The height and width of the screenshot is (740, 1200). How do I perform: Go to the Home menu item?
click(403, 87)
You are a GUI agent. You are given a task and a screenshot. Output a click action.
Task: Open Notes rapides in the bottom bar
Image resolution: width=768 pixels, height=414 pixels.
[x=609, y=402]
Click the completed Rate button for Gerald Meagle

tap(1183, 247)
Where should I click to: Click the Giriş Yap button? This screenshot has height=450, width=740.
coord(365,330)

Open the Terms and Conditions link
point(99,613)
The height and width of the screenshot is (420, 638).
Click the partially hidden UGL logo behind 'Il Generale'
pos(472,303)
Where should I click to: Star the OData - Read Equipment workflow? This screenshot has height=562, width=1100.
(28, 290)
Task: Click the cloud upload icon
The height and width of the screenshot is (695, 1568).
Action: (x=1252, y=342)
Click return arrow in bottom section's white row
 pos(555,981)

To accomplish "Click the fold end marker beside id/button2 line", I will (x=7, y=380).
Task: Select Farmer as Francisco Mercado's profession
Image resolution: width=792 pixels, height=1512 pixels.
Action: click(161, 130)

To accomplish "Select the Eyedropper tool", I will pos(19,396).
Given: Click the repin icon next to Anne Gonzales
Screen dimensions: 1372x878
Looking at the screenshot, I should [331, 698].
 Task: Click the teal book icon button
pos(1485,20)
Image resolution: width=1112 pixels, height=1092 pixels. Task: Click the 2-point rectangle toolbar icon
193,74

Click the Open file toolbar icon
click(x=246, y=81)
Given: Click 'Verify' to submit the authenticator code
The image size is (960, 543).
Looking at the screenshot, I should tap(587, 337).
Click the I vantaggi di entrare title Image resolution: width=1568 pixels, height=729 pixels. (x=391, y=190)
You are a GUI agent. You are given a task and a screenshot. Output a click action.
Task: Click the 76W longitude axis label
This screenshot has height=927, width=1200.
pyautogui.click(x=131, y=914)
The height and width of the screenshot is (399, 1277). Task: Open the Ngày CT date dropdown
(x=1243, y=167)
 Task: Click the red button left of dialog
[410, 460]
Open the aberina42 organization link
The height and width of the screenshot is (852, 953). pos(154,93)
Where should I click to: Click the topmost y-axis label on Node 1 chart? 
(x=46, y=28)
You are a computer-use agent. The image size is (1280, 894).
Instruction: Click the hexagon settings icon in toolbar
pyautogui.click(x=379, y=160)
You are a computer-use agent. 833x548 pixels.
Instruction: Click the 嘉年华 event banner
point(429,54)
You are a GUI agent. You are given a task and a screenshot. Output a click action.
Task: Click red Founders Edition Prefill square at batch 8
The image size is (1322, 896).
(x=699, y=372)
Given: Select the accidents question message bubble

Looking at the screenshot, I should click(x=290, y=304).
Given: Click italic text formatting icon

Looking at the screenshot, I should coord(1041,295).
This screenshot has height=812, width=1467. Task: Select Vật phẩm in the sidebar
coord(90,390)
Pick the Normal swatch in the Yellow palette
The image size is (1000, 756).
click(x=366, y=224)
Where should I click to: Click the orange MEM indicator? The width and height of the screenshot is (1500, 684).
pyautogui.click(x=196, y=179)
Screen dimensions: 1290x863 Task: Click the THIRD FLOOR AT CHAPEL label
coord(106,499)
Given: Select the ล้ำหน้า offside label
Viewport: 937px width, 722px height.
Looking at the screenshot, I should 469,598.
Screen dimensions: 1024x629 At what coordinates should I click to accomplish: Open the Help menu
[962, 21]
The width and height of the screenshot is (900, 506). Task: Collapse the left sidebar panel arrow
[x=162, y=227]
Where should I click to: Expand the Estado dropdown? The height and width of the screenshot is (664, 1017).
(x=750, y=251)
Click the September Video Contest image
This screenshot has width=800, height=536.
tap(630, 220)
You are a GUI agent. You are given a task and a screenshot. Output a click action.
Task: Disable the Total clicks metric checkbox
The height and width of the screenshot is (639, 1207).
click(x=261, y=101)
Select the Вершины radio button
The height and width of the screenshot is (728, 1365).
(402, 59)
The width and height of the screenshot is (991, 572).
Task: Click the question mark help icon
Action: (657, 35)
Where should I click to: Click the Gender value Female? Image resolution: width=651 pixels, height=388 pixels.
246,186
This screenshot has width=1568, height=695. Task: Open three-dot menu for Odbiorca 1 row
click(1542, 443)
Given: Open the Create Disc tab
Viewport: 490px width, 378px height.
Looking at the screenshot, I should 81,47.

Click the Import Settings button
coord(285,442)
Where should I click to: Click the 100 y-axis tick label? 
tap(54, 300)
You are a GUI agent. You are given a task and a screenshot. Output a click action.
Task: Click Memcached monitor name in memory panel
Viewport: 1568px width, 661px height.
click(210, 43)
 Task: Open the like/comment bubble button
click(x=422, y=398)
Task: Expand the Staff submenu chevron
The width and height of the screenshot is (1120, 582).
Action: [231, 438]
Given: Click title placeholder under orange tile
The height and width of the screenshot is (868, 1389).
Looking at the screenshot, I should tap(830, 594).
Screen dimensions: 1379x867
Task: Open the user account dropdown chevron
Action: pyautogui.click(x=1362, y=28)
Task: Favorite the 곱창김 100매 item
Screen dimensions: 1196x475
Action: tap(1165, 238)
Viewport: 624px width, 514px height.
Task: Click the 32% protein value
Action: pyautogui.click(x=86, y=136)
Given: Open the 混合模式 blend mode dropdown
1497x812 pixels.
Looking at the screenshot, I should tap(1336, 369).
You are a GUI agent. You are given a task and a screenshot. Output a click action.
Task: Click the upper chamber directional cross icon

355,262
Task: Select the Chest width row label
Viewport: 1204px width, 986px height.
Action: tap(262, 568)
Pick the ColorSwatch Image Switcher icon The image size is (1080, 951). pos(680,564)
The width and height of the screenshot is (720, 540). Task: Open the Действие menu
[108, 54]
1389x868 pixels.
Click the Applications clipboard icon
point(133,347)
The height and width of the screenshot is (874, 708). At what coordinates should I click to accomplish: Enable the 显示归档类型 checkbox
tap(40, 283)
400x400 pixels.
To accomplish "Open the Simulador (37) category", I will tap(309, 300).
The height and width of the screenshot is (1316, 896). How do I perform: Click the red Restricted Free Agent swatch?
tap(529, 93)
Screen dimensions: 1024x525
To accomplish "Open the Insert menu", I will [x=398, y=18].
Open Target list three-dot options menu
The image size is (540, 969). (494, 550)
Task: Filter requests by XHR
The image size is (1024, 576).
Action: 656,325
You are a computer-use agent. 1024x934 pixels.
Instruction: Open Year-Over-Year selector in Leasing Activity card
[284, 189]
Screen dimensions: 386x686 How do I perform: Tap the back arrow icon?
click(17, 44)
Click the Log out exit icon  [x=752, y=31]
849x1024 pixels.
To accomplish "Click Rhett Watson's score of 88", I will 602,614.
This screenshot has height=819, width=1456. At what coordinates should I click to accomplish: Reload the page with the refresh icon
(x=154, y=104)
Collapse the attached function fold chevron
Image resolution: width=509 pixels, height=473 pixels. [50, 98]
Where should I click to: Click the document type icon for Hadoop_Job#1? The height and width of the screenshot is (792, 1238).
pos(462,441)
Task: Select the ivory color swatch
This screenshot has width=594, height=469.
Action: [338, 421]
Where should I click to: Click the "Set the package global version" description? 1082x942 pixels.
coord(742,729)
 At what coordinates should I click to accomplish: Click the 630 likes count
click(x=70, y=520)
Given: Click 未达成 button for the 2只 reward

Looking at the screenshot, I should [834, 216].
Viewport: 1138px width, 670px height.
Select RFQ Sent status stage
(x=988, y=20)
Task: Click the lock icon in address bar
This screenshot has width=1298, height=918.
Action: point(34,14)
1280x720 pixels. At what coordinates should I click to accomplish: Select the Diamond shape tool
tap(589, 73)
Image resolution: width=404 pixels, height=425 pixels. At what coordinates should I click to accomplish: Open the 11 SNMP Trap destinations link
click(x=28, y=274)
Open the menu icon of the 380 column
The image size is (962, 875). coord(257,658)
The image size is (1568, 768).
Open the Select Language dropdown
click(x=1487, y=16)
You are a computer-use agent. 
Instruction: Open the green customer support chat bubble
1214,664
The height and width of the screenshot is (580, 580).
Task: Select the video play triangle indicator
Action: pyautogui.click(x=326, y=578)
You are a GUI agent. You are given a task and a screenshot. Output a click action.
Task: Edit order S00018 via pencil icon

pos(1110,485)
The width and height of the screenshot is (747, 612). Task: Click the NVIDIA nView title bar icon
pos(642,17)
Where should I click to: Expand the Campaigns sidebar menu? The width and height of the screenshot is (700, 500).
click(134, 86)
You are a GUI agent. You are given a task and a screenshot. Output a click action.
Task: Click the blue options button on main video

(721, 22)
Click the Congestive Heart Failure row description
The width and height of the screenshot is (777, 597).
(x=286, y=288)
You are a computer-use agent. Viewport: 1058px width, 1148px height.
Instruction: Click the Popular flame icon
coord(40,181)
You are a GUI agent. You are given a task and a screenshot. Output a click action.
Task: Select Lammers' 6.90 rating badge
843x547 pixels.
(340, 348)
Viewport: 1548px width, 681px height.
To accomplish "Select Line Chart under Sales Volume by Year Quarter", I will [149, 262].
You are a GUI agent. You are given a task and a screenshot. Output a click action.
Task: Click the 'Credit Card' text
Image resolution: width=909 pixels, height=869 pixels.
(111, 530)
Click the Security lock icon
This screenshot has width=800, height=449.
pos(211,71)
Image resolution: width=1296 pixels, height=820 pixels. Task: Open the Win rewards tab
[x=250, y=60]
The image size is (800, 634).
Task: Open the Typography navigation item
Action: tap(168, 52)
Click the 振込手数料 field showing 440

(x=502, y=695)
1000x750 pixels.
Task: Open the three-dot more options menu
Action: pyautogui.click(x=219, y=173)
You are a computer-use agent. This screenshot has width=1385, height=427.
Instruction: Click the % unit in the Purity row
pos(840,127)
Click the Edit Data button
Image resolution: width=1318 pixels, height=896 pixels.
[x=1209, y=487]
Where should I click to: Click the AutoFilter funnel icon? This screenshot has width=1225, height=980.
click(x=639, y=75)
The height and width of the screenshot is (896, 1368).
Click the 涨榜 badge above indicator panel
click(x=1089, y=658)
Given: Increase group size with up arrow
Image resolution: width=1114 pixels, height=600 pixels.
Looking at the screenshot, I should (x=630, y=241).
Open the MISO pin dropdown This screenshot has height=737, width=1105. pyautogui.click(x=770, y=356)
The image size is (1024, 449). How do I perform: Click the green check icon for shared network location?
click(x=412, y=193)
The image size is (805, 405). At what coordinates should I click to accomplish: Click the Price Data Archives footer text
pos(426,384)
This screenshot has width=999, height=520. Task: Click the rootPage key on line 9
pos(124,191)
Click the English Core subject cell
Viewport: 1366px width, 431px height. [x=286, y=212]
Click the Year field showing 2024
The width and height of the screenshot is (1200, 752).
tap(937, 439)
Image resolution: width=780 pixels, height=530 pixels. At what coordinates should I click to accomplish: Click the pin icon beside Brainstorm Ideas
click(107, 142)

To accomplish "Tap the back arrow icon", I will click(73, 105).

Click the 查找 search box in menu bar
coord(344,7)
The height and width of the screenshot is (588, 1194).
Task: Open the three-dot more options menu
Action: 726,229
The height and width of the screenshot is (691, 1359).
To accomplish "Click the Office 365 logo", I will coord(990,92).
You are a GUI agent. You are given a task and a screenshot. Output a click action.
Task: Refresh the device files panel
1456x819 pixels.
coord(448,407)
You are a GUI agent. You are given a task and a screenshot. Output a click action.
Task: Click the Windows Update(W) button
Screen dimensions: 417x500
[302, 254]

- _What you should do_: Nothing past the line containing "The height and width of the screenshot is (420, 638)." should be restated; transcribe the material exactly from its first line through that line.

- _Solution_:
The height and width of the screenshot is (740, 1200). How do I perform: Go to the Home menu item?
click(403, 87)
You are a GUI agent. You are given a task and a screenshot. Output a click action.
Task: Open Notes rapides in the bottom bar
Image resolution: width=768 pixels, height=414 pixels.
[x=609, y=402]
Click the completed Rate button for Gerald Meagle

tap(1183, 247)
Where should I click to: Click the Giriş Yap button? This screenshot has height=450, width=740.
coord(365,330)

Open the Terms and Conditions link
point(99,613)
The height and width of the screenshot is (420, 638).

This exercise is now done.